Question

Explain what is wrong with the statement. L'Hopital's rule shows that$$\lim _{x \rightarrow \infty} \frac{5 x+\cos x}{x}=5$$

Answer

**step1 Identify the Indeterminate Form**

Before applying L'Hôpital's rule, we must first verify if the limit is in an indeterminate form, such as $$\frac{0}{0}$$ or $$\frac{\infty}{\infty}$$. This rule is only applicable in these specific cases. Let's evaluate the numerator and the denominator as $$x$$ approaches infinity.

$$\lim_{x \rightarrow \infty} (5x + \cos x)$$

As $$x$$ becomes very large, $$5x$$ tends to infinity. The term $$\cos x$$ oscillates between -1 and 1. However, compared to $$5x$$, its value is insignificant for very large $$x$$. Thus, the numerator, $$5x + \cos x$$, tends to infinity.

$$\lim_{x \rightarrow \infty} x$$

The denominator, $$x$$, also clearly tends to infinity as $$x$$ approaches infinity. Since both the numerator and the denominator approach infinity, the limit is of the indeterminate form $$\frac{\infty}{\infty}$$. This means L'Hôpital's rule is a potential method to use.

**step2 Apply L'Hôpital's Rule**

L'Hôpital's rule states that if $$\lim_{x \rightarrow c} \frac{f(x)}{g(x)}$$ is an indeterminate form ($$\frac{0}{0}$$ or $$\frac{\infty}{\infty}$$), AND if the limit of the ratio of their derivatives, $$\lim_{x \rightarrow c} \frac{f'(x)}{g'(x)}$$, exists, then the original limit is equal to this limit of the derivatives ratio. First, we find the derivatives of the numerator and the denominator.

$$f(x) = 5x + \cos x$$

The derivative of $$f(x)$$ with respect to $$x$$ is:

$$f'(x) = \frac{d}{dx}(5x) + \frac{d}{dx}(\cos x) = 5 - \sin x$$

$$g(x) = x$$

The derivative of $$g(x)$$ with respect to $$x$$ is:

$$g'(x) = \frac{d}{dx}(x) = 1$$

Now, according to L'Hôpital's rule, we need to evaluate the limit of the ratio of these derivatives:

$$\lim_{x \rightarrow \infty} \frac{f'(x)}{g'(x)} = \lim_{x \rightarrow \infty} \frac{5 - \sin x}{1} = \lim_{x \rightarrow \infty} (5 - \sin x)$$

**step3 Evaluate the Limit of the Derivatives Ratio**

The next step is to determine if the limit we obtained from applying L'Hôpital's rule, $$\lim_{x \rightarrow \infty} (5 - \sin x)$$, actually exists. The sine function, $$\sin x$$, is known to oscillate between -1 and 1. It does not approach a single fixed value as $$x$$ tends to infinity.

## Material provided:
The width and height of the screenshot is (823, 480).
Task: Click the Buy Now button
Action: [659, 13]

## Written instruction A:
In the L'Hôpital's rule solution, what is the derivative of the numerator $$5x + \cos x$$?
## Written instruction B:
Continue the worked solution on L'Hôpital's rule from the point where it stops.

## Result A:
$$5 - \sin x$$

## Result B:
Since $$\sin x$$ varies between -1 and 1, the expression $$5 - \sin x$$ will vary between $$5 - 1 = 4$$ and $$5 - (-1) = 6$$.

$$4 \le 5 - \sin x \le 6$$

Because $$5 - \sin x$$ continuously oscillates and does not settle on a single value as $$x$$ approaches infinity, the limit $$\lim_{x \rightarrow \infty} (5 - \sin x)$$ does not exist.

**step4 Identify the Error in the Statement**

The fundamental error in the statement is that it claims L'Hôpital's rule "shows" the limit is 5. While the original limit is indeed 5 (as we will confirm in the next step), L'Hôpital's rule cannot be used to prove it in this specific instance. A crucial condition for successfully using L'Hôpital's rule is that the limit of the ratio of the derivatives (i.e., $$\lim_{x \rightarrow c} \frac{f'(x)}{g'(x)}$$) must exist. Since we found that $$\lim_{x \rightarrow \infty} (5 - \sin x)$$ does not exist, L'Hôpital's rule fails to provide a result for this limit. Therefore, the statement is incorrect because the rule's conditions for providing a conclusion are not met.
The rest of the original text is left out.